# Hatton vs Pacquiao thoughts?



## IcemanSK (Apr 17, 2009)

What do you think? Can Manny take Ricky at this higher weight, or will Hatton prevail?

Manny has dynamite is both hands at lower weights, but can he move up & still "bring it?" Hatton is no joke either.

What do you think?


----------



## Brian Jones (Apr 17, 2009)

My Money would be on Pacquiao. I think He's too fast, even moving up in weight. My only question is can his chin handle a bigger, heavier fighter


----------



## jarrod (Apr 17, 2009)

i think it's going to be a great fight, & a bad night for hatton.

jf


----------



## destructautomaton (Apr 17, 2009)

Its gonna be a war, but pacquiao has been fighting steadily and gaining momentum.  Moving up in weight endlessly hasnt hurt pacquiao yet since pacquaio I think started at flyweight or something close! Hatton did an excellent thing switching to mayweather because his best shot is adjusting gameplan.  I think pacquiao is going to take him unless a cut or something marrs the final outcome.


----------



## Nagel (Apr 18, 2009)

The tale of the tape isn't going to be a deciding factor in this bout. There isn't much of a gap between Hatton and Pacquiao in terms of size or weight. What's going to be the telling difference is their respective styles, and Pacquiao's quickness and conditioning. 

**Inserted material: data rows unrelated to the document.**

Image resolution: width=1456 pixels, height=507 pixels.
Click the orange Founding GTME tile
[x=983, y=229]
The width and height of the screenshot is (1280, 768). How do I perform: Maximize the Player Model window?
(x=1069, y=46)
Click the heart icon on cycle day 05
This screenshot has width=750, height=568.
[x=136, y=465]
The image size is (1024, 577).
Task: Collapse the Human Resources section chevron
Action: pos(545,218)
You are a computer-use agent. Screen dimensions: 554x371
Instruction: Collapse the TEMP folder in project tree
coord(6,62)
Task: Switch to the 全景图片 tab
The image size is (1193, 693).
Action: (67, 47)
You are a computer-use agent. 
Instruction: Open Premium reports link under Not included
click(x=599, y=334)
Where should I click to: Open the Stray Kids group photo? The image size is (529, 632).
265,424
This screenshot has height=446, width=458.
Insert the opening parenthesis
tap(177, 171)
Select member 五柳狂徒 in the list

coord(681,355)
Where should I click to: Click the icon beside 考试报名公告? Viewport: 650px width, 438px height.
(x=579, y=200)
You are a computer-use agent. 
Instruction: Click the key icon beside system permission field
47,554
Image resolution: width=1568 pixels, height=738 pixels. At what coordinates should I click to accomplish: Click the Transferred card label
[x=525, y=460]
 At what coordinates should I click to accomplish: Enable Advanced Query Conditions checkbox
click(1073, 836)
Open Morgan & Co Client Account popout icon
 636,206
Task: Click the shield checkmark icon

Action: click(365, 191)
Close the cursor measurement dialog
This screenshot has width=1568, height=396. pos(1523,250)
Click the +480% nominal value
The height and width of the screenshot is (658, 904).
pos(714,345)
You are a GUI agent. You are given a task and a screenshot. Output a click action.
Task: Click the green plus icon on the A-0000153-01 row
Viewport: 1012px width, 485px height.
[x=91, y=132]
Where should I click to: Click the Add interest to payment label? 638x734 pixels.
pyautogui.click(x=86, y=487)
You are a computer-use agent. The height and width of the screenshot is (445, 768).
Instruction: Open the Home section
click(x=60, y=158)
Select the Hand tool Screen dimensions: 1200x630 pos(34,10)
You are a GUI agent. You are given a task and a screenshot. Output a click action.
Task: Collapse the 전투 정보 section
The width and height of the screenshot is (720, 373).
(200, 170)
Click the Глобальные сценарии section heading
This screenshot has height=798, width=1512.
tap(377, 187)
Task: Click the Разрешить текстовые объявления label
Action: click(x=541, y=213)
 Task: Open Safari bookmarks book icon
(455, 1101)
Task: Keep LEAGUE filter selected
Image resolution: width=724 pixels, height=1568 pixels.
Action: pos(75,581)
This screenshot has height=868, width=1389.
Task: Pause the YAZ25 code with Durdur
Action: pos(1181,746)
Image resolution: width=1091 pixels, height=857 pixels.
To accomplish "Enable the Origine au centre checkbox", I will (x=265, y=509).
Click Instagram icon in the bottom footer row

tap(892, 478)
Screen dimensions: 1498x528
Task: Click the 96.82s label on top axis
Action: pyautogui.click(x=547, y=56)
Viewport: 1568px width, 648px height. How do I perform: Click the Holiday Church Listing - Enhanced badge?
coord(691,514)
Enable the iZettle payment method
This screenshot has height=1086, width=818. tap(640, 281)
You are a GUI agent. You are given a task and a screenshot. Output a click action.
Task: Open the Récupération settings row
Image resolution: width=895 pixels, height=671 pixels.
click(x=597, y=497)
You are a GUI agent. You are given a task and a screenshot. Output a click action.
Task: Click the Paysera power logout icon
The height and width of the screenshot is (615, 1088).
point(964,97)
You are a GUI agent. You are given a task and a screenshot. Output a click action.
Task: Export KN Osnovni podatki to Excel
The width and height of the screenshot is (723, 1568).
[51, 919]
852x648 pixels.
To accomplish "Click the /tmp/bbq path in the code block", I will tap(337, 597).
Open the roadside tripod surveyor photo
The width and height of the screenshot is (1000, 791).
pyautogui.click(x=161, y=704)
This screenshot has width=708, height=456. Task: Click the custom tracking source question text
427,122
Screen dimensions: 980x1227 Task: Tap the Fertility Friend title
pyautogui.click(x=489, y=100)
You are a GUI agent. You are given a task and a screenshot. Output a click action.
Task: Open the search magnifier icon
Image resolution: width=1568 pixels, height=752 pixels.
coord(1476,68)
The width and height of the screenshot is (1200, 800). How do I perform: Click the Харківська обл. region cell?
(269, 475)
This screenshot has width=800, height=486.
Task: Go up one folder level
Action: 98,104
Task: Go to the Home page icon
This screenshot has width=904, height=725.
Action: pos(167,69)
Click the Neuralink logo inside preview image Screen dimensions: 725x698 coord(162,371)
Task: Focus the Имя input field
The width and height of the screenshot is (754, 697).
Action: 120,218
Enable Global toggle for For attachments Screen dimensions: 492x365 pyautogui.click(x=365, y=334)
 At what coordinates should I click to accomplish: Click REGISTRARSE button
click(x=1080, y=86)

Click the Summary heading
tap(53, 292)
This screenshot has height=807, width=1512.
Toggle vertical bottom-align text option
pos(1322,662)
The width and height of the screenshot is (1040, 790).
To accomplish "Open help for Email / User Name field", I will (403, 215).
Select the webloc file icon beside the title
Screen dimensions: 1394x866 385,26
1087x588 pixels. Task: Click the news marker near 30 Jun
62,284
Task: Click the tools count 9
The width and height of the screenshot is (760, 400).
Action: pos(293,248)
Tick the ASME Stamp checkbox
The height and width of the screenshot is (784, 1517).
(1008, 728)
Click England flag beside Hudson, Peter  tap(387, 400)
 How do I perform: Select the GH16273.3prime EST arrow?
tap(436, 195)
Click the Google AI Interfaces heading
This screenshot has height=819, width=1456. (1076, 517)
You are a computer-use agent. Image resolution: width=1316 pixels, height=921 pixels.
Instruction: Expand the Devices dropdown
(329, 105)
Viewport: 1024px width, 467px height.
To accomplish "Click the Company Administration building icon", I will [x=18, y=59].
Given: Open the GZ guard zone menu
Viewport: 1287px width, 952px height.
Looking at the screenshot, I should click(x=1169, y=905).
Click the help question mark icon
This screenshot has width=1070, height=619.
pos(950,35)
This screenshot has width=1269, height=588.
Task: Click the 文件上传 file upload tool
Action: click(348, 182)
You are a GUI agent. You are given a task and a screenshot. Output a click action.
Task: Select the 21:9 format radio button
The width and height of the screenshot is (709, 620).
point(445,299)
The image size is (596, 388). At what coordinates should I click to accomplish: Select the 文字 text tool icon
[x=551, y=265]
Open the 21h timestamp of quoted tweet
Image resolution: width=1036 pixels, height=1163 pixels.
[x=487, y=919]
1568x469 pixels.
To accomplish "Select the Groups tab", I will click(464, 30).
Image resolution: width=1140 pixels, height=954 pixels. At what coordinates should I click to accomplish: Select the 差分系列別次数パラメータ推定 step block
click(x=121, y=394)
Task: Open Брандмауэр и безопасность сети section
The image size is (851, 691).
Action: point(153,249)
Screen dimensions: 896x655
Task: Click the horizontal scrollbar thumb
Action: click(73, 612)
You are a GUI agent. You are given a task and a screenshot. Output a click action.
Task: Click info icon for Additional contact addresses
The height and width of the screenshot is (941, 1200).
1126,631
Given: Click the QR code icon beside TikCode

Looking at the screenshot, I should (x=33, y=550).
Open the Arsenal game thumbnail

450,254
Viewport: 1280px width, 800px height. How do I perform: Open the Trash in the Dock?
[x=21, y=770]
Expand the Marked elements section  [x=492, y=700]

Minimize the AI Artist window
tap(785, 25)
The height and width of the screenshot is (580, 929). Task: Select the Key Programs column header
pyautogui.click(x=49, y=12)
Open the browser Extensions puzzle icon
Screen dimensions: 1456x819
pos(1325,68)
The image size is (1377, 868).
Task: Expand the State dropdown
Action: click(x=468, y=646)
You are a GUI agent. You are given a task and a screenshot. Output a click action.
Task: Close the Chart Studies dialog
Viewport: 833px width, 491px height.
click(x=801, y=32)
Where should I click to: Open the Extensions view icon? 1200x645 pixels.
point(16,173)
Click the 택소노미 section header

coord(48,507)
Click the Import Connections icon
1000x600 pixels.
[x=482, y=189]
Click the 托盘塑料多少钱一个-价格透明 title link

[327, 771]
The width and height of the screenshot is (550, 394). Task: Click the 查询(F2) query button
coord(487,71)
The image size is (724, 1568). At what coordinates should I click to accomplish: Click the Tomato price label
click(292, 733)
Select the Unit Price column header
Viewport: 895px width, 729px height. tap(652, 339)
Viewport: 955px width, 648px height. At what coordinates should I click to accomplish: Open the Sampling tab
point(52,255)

Pacquiao is a physical specimen, he has two strong thoroughbred legs which has allowed him to go up in weight while maintaining his featherweight-like agility. His quick hands can spell trouble for Hatton, and his hairtrigger left counter can be especially punishing against Hatton's left hook. 

I don't think that Mayweather Sr.'s involvement will change how Ricky Hatton fights. Ricky's newly given bag of tricks is going to be quickly forgotten once the punches start flying. It's unimaginable that Ricky Hatton is going to be outboxing Pacquiao. Once Hatton get's peppered by Pacquiao's quick punches he's going to fight his fight. Make no doubt about it, it's going to be a fight!


----------



## Ronin74 (May 2, 2009)

Pacquiao KO's Hatton inside of two rounds.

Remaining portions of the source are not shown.